Prompt.
Up to the line containing "This screenshot has height=609, width=912.", nothing is kept; from that line through the end of the data below, output every line exactly.

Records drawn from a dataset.
*** Begin section ***

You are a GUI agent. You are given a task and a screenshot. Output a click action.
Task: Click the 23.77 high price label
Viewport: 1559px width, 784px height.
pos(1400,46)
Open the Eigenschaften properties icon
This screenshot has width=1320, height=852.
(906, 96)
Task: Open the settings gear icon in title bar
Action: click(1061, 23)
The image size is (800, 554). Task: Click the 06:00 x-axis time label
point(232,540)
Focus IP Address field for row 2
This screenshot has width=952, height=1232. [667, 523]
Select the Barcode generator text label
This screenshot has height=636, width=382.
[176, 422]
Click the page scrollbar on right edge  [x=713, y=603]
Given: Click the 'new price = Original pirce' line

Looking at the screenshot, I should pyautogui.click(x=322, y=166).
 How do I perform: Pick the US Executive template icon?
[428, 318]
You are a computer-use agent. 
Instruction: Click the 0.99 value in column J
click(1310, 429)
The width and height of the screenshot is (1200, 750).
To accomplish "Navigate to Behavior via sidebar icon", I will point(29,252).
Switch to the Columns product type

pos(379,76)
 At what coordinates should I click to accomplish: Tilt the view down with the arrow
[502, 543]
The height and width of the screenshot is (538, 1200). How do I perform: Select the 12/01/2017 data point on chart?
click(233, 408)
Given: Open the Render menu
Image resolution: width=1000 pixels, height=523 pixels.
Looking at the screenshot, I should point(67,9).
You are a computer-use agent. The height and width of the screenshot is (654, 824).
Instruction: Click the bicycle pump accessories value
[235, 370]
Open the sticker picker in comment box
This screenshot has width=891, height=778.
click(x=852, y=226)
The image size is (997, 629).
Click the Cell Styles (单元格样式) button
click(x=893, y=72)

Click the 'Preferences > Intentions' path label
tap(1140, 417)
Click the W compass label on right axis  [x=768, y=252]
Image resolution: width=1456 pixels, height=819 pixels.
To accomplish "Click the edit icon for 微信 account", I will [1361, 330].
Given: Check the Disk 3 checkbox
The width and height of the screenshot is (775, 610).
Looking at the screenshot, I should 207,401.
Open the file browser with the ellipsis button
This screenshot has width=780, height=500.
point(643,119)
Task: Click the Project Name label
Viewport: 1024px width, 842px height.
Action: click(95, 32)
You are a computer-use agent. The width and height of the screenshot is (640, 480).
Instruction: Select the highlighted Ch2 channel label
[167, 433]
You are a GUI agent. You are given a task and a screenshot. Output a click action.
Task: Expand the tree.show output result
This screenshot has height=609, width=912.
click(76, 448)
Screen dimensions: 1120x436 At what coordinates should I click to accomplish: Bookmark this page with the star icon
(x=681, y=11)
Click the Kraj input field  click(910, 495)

*** End section ***

Answer to the exercise.
This screenshot has height=609, width=912.
click(76, 448)
Screen dimensions: 1120x436 At what coordinates should I click to accomplish: Bookmark this page with the star icon
(x=681, y=11)
Click the Kraj input field  click(910, 495)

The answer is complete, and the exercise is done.